What you have to do - Copy out all of the rows below, substituting "How do I complete" for each occurrence of "How do I perform" and keeping everything else unchanged.

Word and element location data:
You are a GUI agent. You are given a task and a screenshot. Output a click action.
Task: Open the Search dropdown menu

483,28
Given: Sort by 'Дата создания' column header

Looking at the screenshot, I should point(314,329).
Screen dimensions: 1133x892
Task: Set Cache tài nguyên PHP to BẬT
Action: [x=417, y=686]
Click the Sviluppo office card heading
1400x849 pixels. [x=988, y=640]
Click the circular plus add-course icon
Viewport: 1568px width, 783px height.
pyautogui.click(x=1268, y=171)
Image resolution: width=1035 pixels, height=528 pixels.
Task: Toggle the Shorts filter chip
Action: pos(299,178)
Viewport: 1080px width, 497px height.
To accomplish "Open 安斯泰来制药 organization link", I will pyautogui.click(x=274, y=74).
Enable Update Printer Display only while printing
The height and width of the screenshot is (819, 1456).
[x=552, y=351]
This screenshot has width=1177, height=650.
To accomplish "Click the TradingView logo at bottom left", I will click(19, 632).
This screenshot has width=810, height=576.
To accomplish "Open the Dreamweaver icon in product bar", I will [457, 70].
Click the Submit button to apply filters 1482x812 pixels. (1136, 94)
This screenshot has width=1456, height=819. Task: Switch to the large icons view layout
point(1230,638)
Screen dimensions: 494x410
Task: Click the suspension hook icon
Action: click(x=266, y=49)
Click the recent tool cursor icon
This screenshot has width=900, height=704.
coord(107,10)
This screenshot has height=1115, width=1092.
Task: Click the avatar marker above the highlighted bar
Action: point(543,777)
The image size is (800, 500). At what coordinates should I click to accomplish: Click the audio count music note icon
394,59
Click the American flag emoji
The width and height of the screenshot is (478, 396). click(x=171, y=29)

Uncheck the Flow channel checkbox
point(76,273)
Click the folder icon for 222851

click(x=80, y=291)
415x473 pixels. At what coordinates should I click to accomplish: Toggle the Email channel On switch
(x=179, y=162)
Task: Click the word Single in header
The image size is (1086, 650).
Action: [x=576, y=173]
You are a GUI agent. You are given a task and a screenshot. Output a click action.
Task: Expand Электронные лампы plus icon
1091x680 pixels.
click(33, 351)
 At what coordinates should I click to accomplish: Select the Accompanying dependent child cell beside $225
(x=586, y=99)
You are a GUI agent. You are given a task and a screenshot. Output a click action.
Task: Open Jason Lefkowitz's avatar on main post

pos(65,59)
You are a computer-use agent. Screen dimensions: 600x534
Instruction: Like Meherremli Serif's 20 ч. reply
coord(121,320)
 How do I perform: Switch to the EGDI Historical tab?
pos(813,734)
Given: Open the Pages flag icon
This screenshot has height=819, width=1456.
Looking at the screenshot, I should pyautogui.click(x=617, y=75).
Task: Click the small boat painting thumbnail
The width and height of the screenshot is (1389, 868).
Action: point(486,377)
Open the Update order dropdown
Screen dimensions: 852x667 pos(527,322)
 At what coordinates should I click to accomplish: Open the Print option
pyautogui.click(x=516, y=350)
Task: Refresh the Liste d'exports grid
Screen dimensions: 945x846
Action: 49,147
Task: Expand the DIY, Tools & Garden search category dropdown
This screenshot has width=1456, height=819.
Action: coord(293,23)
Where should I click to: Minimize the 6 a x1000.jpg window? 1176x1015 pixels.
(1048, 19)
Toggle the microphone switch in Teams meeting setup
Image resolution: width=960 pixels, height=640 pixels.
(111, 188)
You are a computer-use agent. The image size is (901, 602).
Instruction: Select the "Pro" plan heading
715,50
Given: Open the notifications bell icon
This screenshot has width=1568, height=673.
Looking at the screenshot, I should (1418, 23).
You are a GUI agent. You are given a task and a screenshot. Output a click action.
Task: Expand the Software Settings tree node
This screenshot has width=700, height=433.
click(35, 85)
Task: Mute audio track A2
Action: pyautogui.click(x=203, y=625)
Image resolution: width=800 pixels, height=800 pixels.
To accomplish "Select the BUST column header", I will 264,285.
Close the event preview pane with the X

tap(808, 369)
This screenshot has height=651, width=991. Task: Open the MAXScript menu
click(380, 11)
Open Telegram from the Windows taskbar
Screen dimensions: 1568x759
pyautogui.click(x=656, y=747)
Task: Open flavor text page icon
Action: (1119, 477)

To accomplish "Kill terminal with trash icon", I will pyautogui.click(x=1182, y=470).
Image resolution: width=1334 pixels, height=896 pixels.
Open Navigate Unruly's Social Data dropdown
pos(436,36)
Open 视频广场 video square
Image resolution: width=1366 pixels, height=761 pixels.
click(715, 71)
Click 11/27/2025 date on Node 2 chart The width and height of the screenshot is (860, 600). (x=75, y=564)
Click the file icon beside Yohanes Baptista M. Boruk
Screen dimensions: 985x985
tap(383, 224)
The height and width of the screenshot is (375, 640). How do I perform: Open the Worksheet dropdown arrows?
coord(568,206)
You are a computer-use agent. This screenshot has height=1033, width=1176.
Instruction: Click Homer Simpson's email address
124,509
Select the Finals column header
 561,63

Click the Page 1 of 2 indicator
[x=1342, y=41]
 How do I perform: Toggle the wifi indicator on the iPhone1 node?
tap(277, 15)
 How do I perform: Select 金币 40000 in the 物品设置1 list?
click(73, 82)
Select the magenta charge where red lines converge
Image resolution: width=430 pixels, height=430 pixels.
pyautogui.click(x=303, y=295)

The answer -
You are a GUI agent. You are given a task and a screenshot. Output a click action.
Task: Open the Search dropdown menu

483,28
Given: Sort by 'Дата создания' column header

Looking at the screenshot, I should point(314,329).
Screen dimensions: 1133x892
Task: Set Cache tài nguyên PHP to BẬT
Action: [x=417, y=686]
Click the Sviluppo office card heading
1400x849 pixels. [x=988, y=640]
Click the circular plus add-course icon
Viewport: 1568px width, 783px height.
pyautogui.click(x=1268, y=171)
Image resolution: width=1035 pixels, height=528 pixels.
Task: Toggle the Shorts filter chip
Action: pos(299,178)
Viewport: 1080px width, 497px height.
To accomplish "Open 安斯泰来制药 organization link", I will pyautogui.click(x=274, y=74).
Enable Update Printer Display only while printing
The height and width of the screenshot is (819, 1456).
[x=552, y=351]
This screenshot has width=1177, height=650.
To accomplish "Click the TradingView logo at bottom left", I will click(19, 632).
This screenshot has width=810, height=576.
To accomplish "Open the Dreamweaver icon in product bar", I will [457, 70].
Click the Submit button to apply filters 1482x812 pixels. (1136, 94)
This screenshot has width=1456, height=819. Task: Switch to the large icons view layout
point(1230,638)
Screen dimensions: 494x410
Task: Click the suspension hook icon
Action: click(x=266, y=49)
Click the recent tool cursor icon
This screenshot has width=900, height=704.
coord(107,10)
This screenshot has height=1115, width=1092.
Task: Click the avatar marker above the highlighted bar
Action: point(543,777)
The image size is (800, 500). At what coordinates should I click to accomplish: Click the audio count music note icon
394,59
Click the American flag emoji
The width and height of the screenshot is (478, 396). click(x=171, y=29)

Uncheck the Flow channel checkbox
point(76,273)
Click the folder icon for 222851

click(x=80, y=291)
415x473 pixels. At what coordinates should I click to accomplish: Toggle the Email channel On switch
(x=179, y=162)
Task: Click the word Single in header
The image size is (1086, 650).
Action: [x=576, y=173]
You are a GUI agent. You are given a task and a screenshot. Output a click action.
Task: Expand Электронные лампы plus icon
1091x680 pixels.
click(33, 351)
 At what coordinates should I click to accomplish: Select the Accompanying dependent child cell beside $225
(x=586, y=99)
You are a GUI agent. You are given a task and a screenshot. Output a click action.
Task: Open Jason Lefkowitz's avatar on main post

pos(65,59)
You are a computer-use agent. Screen dimensions: 600x534
Instruction: Like Meherremli Serif's 20 ч. reply
coord(121,320)
 How do I complete: Switch to the EGDI Historical tab?
pos(813,734)
Given: Open the Pages flag icon
This screenshot has height=819, width=1456.
Looking at the screenshot, I should pyautogui.click(x=617, y=75).
Task: Click the small boat painting thumbnail
The width and height of the screenshot is (1389, 868).
Action: point(486,377)
Open the Update order dropdown
Screen dimensions: 852x667 pos(527,322)
 At what coordinates should I click to accomplish: Open the Print option
pyautogui.click(x=516, y=350)
Task: Refresh the Liste d'exports grid
Screen dimensions: 945x846
Action: 49,147
Task: Expand the DIY, Tools & Garden search category dropdown
This screenshot has width=1456, height=819.
Action: coord(293,23)
Where should I click to: Minimize the 6 a x1000.jpg window? 1176x1015 pixels.
(1048, 19)
Toggle the microphone switch in Teams meeting setup
Image resolution: width=960 pixels, height=640 pixels.
(111, 188)
You are a computer-use agent. The image size is (901, 602).
Instruction: Select the "Pro" plan heading
715,50
Given: Open the notifications bell icon
This screenshot has width=1568, height=673.
Looking at the screenshot, I should (1418, 23).
You are a GUI agent. You are given a task and a screenshot. Output a click action.
Task: Expand the Software Settings tree node
This screenshot has width=700, height=433.
click(35, 85)
Task: Mute audio track A2
Action: pyautogui.click(x=203, y=625)
Image resolution: width=800 pixels, height=800 pixels.
To accomplish "Select the BUST column header", I will 264,285.
Close the event preview pane with the X

tap(808, 369)
This screenshot has height=651, width=991. Task: Open the MAXScript menu
click(380, 11)
Open Telegram from the Windows taskbar
Screen dimensions: 1568x759
pyautogui.click(x=656, y=747)
Task: Open flavor text page icon
Action: (1119, 477)

To accomplish "Kill terminal with trash icon", I will pyautogui.click(x=1182, y=470).
Image resolution: width=1334 pixels, height=896 pixels.
Open Navigate Unruly's Social Data dropdown
pos(436,36)
Open 视频广场 video square
Image resolution: width=1366 pixels, height=761 pixels.
click(715, 71)
Click 11/27/2025 date on Node 2 chart The width and height of the screenshot is (860, 600). (x=75, y=564)
Click the file icon beside Yohanes Baptista M. Boruk
Screen dimensions: 985x985
tap(383, 224)
The height and width of the screenshot is (375, 640). How do I complete: Open the Worksheet dropdown arrows?
coord(568,206)
You are a computer-use agent. This screenshot has height=1033, width=1176.
Instruction: Click Homer Simpson's email address
124,509
Select the Finals column header
 561,63

Click the Page 1 of 2 indicator
[x=1342, y=41]
 How do I complete: Toggle the wifi indicator on the iPhone1 node?
tap(277, 15)
 How do I complete: Select 金币 40000 in the 物品设置1 list?
click(73, 82)
Select the magenta charge where red lines converge
Image resolution: width=430 pixels, height=430 pixels.
pyautogui.click(x=303, y=295)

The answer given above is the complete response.